** begin **
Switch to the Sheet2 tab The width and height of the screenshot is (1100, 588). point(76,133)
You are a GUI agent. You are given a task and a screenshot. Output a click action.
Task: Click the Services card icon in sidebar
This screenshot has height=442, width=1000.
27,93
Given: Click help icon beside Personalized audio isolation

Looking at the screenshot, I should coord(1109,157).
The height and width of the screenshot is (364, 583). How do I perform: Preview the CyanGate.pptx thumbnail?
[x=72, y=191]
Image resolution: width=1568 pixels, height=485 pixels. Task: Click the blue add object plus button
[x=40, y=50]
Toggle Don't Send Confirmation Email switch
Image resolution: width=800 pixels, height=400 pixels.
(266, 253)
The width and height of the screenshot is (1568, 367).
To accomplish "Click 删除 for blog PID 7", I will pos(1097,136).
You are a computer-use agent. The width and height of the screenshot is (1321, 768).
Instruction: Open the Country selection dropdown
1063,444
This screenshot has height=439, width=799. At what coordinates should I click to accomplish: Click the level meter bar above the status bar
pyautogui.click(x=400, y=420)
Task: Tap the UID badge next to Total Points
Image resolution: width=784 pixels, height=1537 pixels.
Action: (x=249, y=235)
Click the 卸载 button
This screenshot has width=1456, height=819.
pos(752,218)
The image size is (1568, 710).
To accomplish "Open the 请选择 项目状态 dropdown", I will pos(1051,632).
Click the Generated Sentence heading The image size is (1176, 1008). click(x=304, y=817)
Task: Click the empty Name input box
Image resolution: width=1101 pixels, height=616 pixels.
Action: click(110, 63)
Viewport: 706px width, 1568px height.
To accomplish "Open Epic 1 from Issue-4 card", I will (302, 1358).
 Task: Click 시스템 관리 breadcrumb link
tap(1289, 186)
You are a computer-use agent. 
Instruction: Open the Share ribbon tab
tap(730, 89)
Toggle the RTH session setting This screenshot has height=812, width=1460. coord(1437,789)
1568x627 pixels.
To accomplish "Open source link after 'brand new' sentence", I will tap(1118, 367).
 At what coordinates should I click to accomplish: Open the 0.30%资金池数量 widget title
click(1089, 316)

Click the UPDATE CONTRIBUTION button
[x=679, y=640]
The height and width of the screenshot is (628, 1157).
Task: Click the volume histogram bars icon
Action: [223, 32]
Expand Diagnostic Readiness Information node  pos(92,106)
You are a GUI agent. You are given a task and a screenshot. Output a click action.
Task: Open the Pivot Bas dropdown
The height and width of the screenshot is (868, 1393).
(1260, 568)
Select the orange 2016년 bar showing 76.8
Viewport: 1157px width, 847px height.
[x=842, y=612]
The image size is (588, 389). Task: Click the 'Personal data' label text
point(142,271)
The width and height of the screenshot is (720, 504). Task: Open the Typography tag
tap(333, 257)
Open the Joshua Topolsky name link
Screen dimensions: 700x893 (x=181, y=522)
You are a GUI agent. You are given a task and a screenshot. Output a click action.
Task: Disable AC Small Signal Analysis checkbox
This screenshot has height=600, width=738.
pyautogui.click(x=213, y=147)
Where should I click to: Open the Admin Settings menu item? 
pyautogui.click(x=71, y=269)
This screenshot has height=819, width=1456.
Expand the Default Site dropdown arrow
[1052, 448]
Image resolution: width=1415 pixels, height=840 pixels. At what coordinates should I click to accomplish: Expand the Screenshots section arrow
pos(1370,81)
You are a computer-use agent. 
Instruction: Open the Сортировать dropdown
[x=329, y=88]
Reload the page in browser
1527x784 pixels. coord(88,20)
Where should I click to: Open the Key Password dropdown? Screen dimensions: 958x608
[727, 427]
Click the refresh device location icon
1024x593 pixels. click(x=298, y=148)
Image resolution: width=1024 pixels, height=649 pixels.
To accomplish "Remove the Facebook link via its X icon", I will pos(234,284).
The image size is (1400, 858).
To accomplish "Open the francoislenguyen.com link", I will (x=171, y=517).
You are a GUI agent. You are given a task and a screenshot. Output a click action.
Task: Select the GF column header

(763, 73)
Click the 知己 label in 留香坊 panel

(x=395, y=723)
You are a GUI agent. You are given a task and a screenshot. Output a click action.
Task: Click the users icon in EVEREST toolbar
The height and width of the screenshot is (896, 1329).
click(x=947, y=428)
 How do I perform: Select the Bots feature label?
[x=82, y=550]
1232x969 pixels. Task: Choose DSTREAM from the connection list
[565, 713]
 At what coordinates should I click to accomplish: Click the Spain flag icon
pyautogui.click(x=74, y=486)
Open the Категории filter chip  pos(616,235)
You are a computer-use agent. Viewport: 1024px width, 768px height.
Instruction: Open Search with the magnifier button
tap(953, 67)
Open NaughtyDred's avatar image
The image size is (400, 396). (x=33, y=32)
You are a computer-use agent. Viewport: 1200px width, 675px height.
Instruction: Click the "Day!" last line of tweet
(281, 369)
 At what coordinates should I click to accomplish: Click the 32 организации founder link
** end **
• _YOUR INSTRUCTIONS_:
Copy the entries from the first one through the line holding "[x=72, y=191]", inclusive, swapping "Sheet2 tab" for "Sheet3 tab" and leaving everything else as it is.

• _WRITTEN RESPONSE_:
Switch to the Sheet3 tab The width and height of the screenshot is (1100, 588). point(76,133)
You are a GUI agent. You are given a task and a screenshot. Output a click action.
Task: Click the Services card icon in sidebar
This screenshot has height=442, width=1000.
27,93
Given: Click help icon beside Personalized audio isolation

Looking at the screenshot, I should coord(1109,157).
The height and width of the screenshot is (364, 583). How do I perform: Preview the CyanGate.pptx thumbnail?
[x=72, y=191]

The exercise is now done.